[Start of section]

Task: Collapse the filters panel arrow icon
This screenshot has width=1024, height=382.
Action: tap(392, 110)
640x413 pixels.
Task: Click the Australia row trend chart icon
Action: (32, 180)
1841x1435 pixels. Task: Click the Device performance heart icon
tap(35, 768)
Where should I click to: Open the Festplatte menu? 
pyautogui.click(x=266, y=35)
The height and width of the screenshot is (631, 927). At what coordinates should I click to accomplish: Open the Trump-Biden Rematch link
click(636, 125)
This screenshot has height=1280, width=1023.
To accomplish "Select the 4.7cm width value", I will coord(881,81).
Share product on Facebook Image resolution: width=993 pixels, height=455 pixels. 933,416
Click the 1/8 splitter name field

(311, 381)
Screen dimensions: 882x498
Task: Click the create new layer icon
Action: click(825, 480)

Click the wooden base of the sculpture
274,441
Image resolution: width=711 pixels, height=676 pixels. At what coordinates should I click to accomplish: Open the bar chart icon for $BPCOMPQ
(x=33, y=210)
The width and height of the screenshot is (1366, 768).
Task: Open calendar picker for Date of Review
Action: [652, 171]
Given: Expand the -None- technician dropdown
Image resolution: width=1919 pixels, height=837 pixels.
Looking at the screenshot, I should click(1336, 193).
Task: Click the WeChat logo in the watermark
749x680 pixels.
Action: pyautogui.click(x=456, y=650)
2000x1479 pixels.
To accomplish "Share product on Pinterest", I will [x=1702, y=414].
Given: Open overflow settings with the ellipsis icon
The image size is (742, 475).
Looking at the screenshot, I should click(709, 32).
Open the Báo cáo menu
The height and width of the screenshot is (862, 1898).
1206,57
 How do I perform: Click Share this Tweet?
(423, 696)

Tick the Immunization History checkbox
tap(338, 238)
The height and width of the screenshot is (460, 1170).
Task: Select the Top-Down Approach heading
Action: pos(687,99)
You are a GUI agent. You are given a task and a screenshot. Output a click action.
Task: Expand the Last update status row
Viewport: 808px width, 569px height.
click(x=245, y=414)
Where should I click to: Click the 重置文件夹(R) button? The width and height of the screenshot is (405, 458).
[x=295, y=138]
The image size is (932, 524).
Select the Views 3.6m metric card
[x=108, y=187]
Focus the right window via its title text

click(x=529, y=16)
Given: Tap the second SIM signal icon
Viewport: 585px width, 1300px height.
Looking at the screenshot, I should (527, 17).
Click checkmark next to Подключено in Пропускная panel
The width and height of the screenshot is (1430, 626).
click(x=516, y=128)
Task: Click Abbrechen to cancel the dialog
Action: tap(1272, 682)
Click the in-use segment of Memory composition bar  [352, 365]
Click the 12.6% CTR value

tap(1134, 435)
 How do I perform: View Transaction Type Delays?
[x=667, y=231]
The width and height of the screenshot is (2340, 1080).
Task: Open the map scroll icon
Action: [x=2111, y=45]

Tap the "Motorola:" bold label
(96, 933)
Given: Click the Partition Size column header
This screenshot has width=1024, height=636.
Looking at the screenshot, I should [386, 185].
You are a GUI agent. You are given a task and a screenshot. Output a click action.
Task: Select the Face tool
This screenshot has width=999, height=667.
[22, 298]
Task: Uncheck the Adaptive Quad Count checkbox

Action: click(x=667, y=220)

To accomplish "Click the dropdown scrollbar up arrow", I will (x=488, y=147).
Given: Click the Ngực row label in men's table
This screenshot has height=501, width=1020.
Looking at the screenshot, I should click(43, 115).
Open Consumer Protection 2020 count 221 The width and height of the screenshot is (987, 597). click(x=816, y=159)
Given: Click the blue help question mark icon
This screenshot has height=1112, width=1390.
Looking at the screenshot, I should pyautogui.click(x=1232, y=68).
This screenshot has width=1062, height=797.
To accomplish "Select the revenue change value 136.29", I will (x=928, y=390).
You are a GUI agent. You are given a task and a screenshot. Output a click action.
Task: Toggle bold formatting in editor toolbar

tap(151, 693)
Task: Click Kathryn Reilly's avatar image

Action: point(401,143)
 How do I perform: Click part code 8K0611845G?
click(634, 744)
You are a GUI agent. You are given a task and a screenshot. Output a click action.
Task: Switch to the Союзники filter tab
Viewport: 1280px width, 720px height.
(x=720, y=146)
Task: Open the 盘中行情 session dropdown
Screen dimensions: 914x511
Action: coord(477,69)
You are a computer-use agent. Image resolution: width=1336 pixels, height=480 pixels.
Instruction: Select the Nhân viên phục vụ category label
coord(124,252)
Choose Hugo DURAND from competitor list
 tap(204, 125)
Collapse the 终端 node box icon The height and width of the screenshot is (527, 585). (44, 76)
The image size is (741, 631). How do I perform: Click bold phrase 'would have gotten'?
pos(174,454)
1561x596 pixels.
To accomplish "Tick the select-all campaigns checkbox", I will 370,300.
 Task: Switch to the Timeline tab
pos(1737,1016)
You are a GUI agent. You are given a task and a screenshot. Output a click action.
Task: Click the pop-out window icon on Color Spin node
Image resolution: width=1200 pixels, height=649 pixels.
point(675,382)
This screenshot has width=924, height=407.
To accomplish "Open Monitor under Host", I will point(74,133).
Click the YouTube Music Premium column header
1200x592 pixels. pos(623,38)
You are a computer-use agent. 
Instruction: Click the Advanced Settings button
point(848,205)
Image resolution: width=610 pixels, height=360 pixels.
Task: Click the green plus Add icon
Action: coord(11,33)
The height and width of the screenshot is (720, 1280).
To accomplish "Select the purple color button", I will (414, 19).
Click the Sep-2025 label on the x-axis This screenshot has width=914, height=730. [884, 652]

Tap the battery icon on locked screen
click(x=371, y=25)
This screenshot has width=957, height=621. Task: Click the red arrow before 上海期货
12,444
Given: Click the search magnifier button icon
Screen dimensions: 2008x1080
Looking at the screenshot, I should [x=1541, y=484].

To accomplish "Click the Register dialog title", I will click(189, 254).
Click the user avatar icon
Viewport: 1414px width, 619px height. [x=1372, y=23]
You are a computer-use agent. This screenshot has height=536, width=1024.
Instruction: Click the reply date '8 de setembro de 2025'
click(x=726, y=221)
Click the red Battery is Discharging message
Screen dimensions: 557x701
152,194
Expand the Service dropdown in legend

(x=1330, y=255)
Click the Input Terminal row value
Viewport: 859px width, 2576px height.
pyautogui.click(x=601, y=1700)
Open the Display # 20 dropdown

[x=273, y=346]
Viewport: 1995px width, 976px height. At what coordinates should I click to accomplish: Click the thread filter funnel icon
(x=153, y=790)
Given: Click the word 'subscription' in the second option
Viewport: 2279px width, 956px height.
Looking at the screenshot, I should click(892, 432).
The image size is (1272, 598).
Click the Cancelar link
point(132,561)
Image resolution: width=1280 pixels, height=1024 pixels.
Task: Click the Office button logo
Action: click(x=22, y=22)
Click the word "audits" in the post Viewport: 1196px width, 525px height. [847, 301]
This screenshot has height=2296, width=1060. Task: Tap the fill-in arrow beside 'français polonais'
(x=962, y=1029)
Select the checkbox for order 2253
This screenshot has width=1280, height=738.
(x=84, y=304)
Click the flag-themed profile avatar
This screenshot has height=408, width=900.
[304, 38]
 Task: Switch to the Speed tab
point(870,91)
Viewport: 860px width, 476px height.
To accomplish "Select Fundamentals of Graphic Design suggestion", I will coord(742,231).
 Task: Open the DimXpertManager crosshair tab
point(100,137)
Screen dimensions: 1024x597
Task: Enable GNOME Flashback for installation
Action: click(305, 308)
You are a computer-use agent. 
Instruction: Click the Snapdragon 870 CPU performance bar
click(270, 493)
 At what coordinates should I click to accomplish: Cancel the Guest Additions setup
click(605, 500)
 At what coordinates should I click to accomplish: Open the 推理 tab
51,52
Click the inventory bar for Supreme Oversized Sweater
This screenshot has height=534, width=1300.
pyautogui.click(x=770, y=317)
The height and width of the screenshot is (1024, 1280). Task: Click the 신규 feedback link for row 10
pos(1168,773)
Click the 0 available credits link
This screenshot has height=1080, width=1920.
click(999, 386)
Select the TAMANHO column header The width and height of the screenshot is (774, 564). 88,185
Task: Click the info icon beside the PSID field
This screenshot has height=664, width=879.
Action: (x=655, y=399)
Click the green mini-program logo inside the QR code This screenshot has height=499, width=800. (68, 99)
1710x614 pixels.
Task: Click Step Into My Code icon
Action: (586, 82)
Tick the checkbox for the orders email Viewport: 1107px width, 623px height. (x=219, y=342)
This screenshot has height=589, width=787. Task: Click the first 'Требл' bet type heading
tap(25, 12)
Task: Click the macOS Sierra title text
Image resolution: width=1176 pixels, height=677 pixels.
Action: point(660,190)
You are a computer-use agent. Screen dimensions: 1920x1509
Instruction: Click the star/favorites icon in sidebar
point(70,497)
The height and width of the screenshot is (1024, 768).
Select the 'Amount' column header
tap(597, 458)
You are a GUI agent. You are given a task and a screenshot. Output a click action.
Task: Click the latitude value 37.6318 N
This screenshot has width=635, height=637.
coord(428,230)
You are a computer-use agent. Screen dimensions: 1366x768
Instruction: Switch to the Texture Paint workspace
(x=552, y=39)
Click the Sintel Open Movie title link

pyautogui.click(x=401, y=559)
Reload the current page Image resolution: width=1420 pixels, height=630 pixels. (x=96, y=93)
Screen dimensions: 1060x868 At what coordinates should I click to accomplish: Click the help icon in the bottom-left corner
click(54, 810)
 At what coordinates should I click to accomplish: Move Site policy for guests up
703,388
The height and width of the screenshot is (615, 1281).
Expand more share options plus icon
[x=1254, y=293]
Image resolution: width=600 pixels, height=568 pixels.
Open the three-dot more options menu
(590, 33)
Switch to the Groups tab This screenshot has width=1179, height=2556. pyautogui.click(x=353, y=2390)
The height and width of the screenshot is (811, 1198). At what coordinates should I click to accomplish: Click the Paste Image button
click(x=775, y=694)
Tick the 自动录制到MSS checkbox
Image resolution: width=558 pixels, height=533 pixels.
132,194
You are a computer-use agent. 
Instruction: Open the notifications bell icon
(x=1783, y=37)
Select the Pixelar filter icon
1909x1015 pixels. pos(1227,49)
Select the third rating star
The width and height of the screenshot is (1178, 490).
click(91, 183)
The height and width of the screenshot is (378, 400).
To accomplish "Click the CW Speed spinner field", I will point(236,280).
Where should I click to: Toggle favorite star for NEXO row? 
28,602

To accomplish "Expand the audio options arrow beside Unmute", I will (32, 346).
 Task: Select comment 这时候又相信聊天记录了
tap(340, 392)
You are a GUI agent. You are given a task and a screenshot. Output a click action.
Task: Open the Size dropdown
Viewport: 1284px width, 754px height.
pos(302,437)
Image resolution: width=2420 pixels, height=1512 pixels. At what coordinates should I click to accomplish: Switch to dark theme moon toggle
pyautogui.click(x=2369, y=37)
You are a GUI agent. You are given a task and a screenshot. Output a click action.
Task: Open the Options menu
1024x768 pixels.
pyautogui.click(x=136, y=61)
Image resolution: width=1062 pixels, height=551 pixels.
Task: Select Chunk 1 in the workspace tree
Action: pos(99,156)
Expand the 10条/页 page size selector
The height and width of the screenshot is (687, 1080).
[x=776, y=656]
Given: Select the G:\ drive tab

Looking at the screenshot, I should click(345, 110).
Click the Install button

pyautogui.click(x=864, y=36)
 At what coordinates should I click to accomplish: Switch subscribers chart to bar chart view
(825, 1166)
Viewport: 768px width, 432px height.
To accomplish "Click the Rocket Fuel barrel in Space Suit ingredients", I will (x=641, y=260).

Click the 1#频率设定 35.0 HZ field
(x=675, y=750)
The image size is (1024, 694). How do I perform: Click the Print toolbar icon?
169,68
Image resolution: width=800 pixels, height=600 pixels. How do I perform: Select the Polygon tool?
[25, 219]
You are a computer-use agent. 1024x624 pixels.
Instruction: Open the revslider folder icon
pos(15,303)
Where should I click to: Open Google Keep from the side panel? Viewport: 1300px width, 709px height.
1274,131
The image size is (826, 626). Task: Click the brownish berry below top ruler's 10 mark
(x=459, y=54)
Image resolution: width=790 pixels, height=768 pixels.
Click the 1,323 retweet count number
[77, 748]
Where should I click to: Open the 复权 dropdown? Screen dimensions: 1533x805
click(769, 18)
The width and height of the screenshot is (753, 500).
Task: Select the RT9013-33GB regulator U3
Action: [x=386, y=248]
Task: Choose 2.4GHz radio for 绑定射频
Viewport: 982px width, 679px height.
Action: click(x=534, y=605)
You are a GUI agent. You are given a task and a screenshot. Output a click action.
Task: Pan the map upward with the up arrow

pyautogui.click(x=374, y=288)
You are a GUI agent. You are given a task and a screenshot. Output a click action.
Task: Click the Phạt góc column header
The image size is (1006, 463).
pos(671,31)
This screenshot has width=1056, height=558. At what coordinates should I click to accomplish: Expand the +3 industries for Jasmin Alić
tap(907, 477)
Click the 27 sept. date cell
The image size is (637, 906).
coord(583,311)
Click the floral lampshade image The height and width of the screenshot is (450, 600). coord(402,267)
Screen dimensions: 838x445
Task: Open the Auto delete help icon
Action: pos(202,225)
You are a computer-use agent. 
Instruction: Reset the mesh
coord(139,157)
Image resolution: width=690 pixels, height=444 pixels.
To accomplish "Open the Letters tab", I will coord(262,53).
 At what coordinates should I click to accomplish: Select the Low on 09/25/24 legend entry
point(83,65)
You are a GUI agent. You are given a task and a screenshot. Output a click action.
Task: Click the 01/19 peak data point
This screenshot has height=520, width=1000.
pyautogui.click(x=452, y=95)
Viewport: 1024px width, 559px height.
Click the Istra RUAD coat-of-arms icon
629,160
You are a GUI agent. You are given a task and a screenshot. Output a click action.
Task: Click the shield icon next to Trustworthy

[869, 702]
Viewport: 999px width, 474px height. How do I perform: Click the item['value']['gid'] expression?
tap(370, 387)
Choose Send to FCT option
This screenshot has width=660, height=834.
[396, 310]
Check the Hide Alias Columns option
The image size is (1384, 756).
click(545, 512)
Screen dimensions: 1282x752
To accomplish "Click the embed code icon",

[End of section]

→ **AIM OF THE EXERCISE**:
Each line in the listing above from the one containing "The height and width of the screenshot is (615, 1281)." through the one containing "Switch to the Groups" should be repeated exactly, and no other line.

→ **EXERCISE RESULT**:
The height and width of the screenshot is (615, 1281).
Expand more share options plus icon
[x=1254, y=293]
Image resolution: width=600 pixels, height=568 pixels.
Open the three-dot more options menu
(590, 33)
Switch to the Groups tab This screenshot has width=1179, height=2556. pyautogui.click(x=353, y=2390)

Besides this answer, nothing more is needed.